### Work to be completed
Reproduce every line of the listing below word for word, omitting the pictures from your answer.

[Items listed in a dataset]

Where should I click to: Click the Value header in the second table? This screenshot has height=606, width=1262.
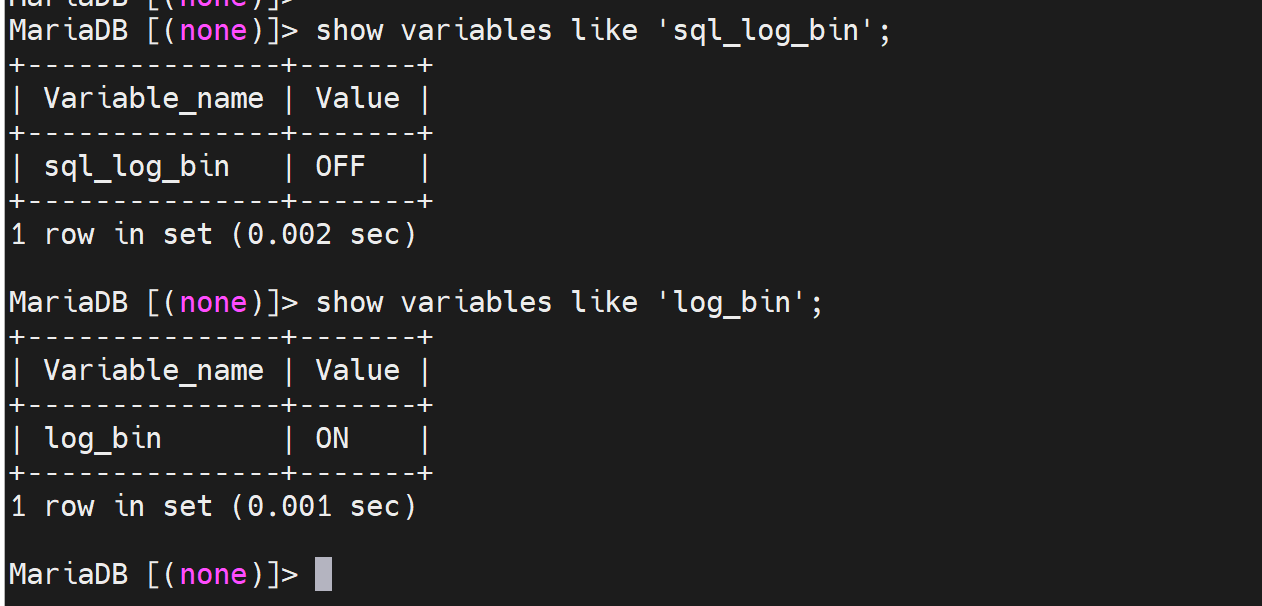coord(357,370)
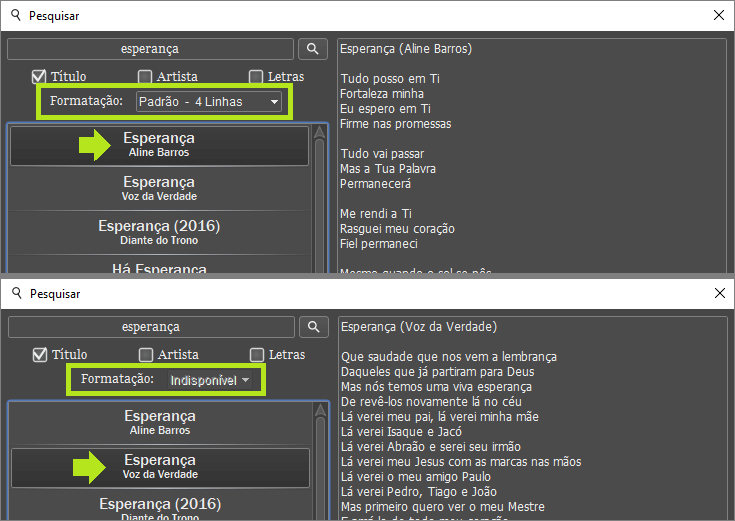Open the Formatação dropdown showing Indisponível
The width and height of the screenshot is (735, 521).
coord(209,381)
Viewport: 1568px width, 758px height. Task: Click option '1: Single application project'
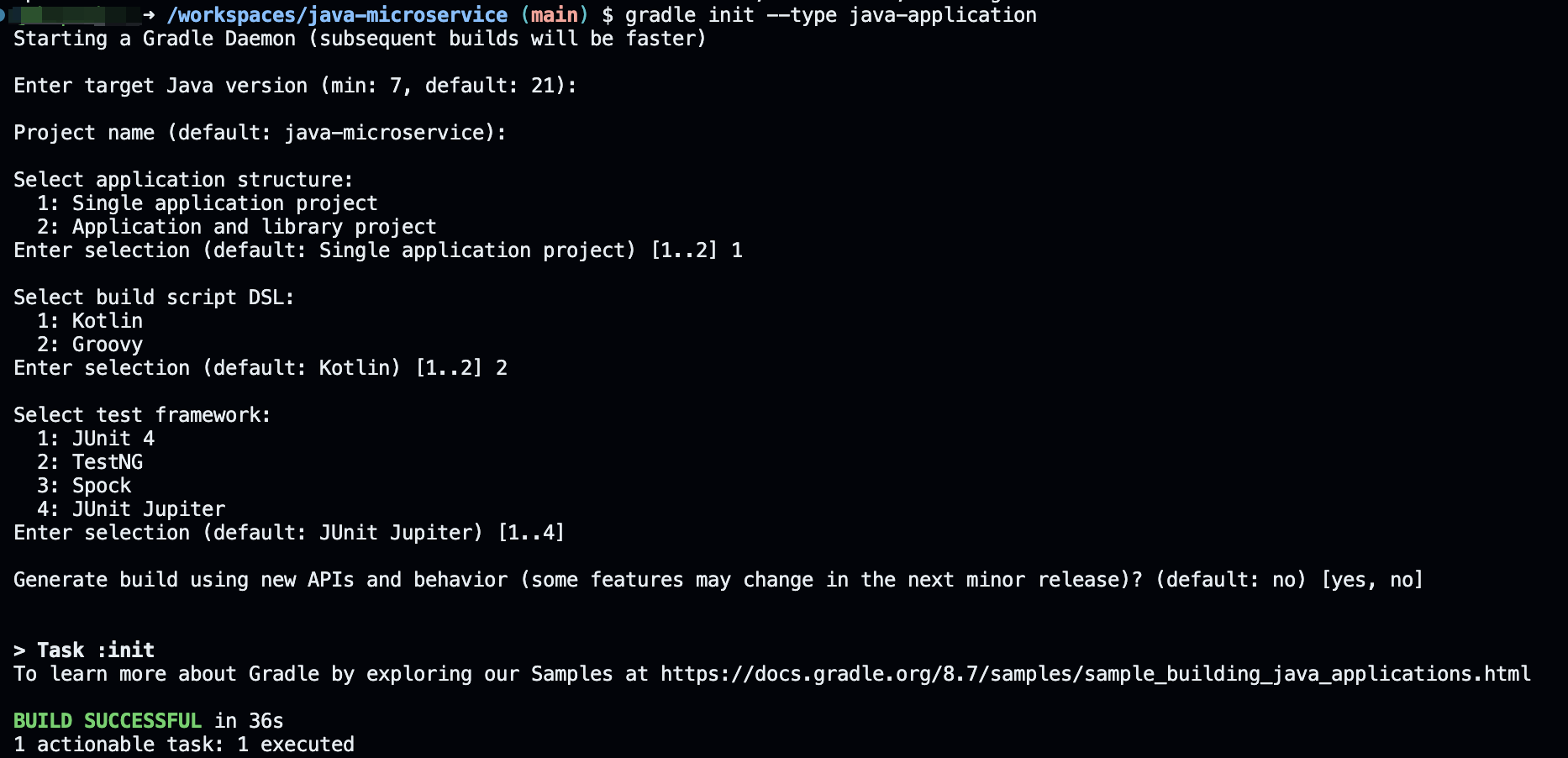point(208,203)
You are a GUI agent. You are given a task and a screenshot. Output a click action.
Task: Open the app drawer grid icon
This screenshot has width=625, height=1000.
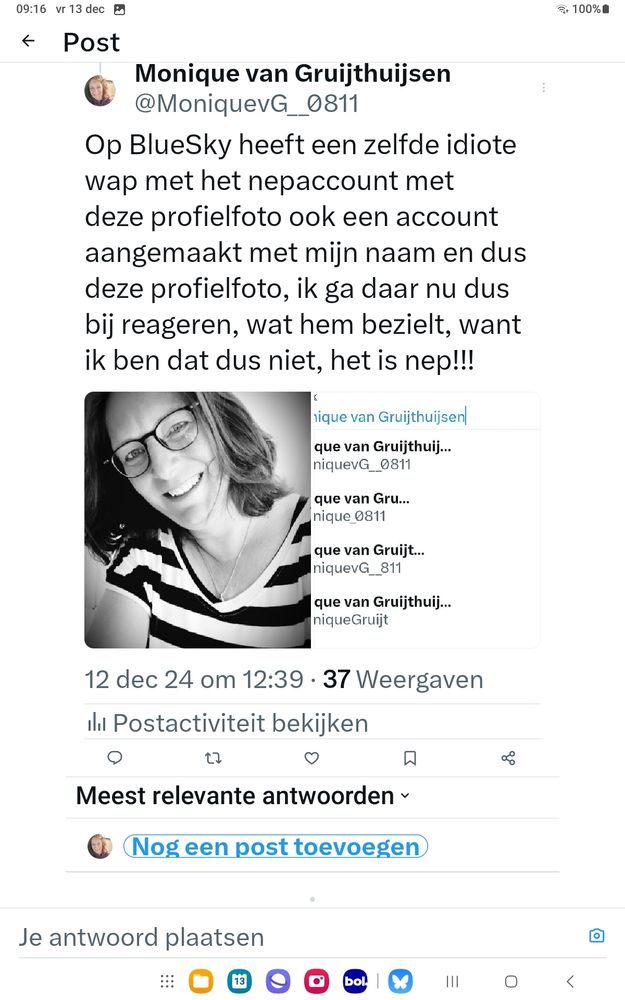(x=167, y=981)
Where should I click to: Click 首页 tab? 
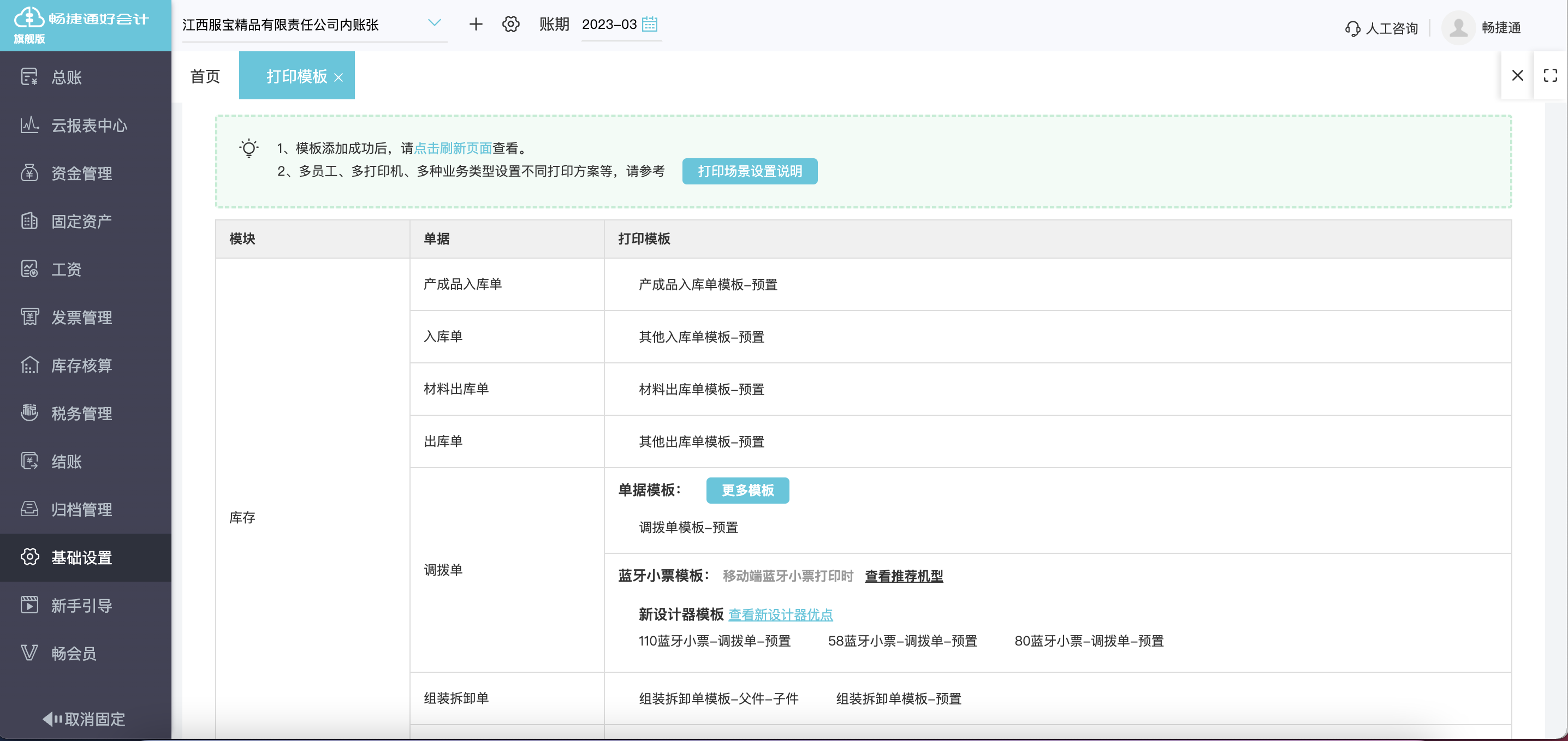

### Full answer
Where should I click to: Click the Value header in the second table? This screenshot has height=606, width=1262.
coord(357,370)
Open the Formatação dropdown showing Indisponível
The width and height of the screenshot is (735, 521).
coord(209,381)
Viewport: 1568px width, 758px height. Task: Click option '1: Single application project'
point(208,203)
You are a GUI agent. You are given a task and a screenshot. Output a click action.
Task: Open the app drawer grid icon
This screenshot has width=625, height=1000.
(x=167, y=981)
Where should I click to: Click 首页 tab? 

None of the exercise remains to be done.